Harry Styles at the 2023 Grammy Awards.
As It Was by Harry Styles has been in Australia’s Top 20 almost every week since its release in April 2022. Photograph: Michael Buckner/Variety/Getty Images

“Counting consumption [of older titles] as 1:1 with a brand new release is like comparing apples and oranges,” they said.

Every chart around the world has to contend with the ramifications of streaming. In the UK, the Official Charts Company rewrote its rules to limit the amount of songs from one artist that can enter the chart; this was, in part, an effort to curb the complete dominance of Ed Sheeran’s album ÷.

Now an artist can only have a limit of three songs in the UK chart at any given time – and as a result, Sheeran is one of five UK artists who has achieved a No 1 UK single so far this year, with UK singles topping the Top 100 chart for 11 out of 21 weeks. In Australia this year, no local artist has a No 1 single.

From cultural cringe to content quotas: other barriers to entry

Maybe Australia’s charts should follow the UK’s lead – but it won’t completely solve the problem, because there’s a few problems happening at once.

Australia is a small market, which offers few options for artists to “make it” – it says a lot that The Kid Laroi had to move overseas for his career to take off. A rock, indie, pop or alternative act may find success on Triple J – in fact thanks to the station’s quota of 40% Australian music, the 2022 Hottest 100 countdown featured 57 Australian songs – but for artists whose music is not really skewed towards that specific 18 to 24-year-old market, there aren’t many other options. Triple J’s digital sister station Double J, targeted at older listeners, is dwarfed in terms of listener reach; Double J reaches 550k listeners every week, compared to 3.2m for Triple J, according to the ABC. No wonder so many female artists who “aged out” of Triple J want Double J to be given an FM license.
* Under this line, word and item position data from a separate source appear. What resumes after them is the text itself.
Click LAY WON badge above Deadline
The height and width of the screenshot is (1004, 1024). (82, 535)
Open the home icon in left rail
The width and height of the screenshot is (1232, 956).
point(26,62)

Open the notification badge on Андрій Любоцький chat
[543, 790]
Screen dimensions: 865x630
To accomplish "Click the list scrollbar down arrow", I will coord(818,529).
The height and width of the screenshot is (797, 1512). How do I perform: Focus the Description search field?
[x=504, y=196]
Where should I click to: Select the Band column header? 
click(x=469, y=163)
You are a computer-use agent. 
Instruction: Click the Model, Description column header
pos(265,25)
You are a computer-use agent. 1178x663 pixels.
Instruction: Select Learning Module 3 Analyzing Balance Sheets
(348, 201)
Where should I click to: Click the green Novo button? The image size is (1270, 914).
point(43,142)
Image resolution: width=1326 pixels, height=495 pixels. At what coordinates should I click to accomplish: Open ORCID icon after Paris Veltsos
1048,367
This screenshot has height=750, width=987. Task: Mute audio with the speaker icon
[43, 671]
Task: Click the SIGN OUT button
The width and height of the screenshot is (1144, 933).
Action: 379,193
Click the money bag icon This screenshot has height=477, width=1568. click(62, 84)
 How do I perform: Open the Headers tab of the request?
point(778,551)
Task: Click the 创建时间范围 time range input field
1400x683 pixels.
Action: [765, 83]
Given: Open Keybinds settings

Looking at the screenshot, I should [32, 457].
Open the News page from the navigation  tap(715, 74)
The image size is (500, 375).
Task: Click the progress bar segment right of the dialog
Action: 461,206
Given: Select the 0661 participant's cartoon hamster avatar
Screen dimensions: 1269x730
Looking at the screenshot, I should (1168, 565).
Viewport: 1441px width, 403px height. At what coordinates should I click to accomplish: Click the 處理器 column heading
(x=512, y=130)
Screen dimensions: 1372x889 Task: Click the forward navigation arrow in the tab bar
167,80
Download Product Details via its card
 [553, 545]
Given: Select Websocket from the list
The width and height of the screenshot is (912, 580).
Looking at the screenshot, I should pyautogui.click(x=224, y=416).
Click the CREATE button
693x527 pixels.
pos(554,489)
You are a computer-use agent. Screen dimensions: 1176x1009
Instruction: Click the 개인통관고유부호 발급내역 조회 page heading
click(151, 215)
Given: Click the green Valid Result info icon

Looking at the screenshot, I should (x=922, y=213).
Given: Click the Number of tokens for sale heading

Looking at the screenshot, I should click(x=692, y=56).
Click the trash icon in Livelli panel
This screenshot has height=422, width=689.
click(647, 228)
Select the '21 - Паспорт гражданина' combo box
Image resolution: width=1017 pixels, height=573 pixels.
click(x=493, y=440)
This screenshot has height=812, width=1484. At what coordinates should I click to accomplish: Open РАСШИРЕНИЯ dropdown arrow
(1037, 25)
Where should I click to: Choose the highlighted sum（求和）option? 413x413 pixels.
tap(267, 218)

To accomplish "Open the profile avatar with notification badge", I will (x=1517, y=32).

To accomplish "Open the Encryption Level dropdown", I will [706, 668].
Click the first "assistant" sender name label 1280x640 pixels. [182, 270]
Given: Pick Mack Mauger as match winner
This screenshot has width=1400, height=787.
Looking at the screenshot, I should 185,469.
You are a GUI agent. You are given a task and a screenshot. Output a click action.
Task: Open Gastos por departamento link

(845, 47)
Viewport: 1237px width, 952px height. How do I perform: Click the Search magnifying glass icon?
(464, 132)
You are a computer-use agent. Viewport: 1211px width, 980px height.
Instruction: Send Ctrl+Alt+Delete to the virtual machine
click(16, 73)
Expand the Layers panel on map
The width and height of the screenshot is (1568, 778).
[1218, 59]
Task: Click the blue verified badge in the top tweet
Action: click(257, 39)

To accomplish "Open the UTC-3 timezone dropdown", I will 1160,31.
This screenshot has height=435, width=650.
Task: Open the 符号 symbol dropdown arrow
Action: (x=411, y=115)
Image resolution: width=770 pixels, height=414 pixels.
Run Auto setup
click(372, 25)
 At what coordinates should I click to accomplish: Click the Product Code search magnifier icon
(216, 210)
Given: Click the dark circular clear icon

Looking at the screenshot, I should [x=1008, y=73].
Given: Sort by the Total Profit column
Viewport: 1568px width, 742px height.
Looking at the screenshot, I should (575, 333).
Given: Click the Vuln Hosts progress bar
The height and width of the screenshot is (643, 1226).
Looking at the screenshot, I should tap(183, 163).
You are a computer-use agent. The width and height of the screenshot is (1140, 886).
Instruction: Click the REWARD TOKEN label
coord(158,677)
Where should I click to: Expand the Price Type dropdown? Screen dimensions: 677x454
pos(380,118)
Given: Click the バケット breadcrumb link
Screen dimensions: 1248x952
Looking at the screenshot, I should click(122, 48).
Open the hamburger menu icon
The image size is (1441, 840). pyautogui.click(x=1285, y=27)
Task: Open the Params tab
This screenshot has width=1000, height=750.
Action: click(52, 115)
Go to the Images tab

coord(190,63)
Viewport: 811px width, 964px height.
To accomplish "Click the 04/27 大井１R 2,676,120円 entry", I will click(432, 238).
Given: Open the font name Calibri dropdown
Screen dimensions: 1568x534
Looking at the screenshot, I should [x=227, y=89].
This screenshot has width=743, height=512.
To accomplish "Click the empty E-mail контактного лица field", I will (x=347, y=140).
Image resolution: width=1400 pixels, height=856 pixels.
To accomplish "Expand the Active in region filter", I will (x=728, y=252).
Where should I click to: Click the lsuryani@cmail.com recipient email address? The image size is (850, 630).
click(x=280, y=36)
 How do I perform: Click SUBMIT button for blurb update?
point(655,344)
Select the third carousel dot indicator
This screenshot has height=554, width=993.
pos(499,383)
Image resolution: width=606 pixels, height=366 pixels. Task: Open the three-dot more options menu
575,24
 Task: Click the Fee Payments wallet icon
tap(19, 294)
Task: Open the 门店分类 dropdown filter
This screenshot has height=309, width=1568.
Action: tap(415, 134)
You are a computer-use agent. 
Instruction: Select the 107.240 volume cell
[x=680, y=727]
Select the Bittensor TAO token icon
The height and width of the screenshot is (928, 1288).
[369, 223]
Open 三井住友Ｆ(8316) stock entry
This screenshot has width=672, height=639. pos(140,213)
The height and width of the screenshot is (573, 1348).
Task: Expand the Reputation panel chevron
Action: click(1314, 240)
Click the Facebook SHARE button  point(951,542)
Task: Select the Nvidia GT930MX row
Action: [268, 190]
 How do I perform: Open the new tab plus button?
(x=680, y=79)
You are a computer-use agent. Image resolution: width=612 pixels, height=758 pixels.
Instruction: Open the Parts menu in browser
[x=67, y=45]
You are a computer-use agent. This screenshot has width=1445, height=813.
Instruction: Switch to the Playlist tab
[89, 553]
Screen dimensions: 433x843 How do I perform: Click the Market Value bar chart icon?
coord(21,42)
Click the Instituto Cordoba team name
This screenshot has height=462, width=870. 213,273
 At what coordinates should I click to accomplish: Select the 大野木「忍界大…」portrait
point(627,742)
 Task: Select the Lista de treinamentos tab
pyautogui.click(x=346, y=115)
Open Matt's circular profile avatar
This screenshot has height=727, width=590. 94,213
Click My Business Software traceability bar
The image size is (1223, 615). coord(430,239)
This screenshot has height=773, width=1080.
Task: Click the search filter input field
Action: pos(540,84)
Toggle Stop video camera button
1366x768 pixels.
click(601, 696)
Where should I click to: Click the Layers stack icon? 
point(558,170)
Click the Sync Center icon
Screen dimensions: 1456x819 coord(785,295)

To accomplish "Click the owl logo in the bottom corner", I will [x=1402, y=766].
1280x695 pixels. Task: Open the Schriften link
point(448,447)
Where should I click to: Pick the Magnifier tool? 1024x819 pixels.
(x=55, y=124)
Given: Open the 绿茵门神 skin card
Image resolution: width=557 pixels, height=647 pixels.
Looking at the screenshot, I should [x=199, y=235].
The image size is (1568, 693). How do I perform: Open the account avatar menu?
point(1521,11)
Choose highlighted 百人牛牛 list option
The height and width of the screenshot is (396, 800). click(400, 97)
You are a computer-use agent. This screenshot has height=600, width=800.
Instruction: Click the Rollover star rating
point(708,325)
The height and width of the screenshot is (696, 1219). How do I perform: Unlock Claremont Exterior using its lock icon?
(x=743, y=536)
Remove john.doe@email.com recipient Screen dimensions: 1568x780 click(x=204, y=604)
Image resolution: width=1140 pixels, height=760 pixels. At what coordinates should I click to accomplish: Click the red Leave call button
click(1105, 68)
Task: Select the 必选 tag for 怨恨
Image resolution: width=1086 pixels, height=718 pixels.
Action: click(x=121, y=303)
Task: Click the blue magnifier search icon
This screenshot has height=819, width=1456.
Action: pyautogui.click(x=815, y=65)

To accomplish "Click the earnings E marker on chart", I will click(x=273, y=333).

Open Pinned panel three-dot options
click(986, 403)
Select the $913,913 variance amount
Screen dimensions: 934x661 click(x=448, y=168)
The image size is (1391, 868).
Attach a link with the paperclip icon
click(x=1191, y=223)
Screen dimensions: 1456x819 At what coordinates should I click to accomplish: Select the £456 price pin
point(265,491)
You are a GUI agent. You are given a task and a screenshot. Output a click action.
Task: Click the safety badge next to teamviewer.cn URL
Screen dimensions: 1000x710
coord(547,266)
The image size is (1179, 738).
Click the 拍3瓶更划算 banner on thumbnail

As Ben Eltham highlighted in April, the dominance of streaming platforms – and their algorithms – is making it harder for Australian music to reach Australian ears. And commercial radio doesn’t help much either. A 2019 parliamentary report into the Australian music industry found that local music quotas for commercial stations were “poorly understood, rarely enforced and some stations only played Australian music during unpopular late-night hours”.

Courtney Barnett
‘Touring is prohibitively expensive’: Courtney Barnett playing at Meredith music festival. Photograph: Chelsea King

Another issue is how prohibitively expensive it is to tour Australia. Artists must fly their entire crew across the country if they wish to actually reach more cities; in Europe or the US, you can just pile your team into a van and drive.

And then there’s Australia’s storied “cultural cringe”. AA Phillips describes it as a “disease of the Australian mind”, in which Australians consider homegrown art to be just not as good as art made overseas. It explains why Australians look to larger countries to validate our own talent, while remaining ignorant of our own artists and, in particular, First Nations culture. Perhaps Banks got it right when she described a music business that “looks to England and the USA for ideas to regurgitate”.

Australian music diehards adore the local scene – but among the mainstream, the Aria charts show an aversion to it. There are a few potential solves.

Commercial radio stations across the country could make a bigger commitment to champion Australian music. And some already are. The Maddy Rowe Show across Nova networks on Sunday evenings is a flagship program that plays exclusively Australian music. Abbie Chatfield regularly platforms local musicians in a devoted segment on the national Hit network.

Triple J’s quota has proven effective – but they can’t carry it all. Allowing Double J to graduate from digital only to an FM band would also open up more opportunities for local artists.

Implementing a three-song limit on the Aria Top 50 singles chart, as the UK did, may help prevent major artists from overwhelming the charts. We could even take it further; what would it look like to limit the length of time a song or album could feature on the charts, to prevent blockbuster artists like Harry Styles charting a year after a release?

Australians shouldn’t have to seek out Australian music. It should be all over the radio, soundtracking our lives and dominating our charts.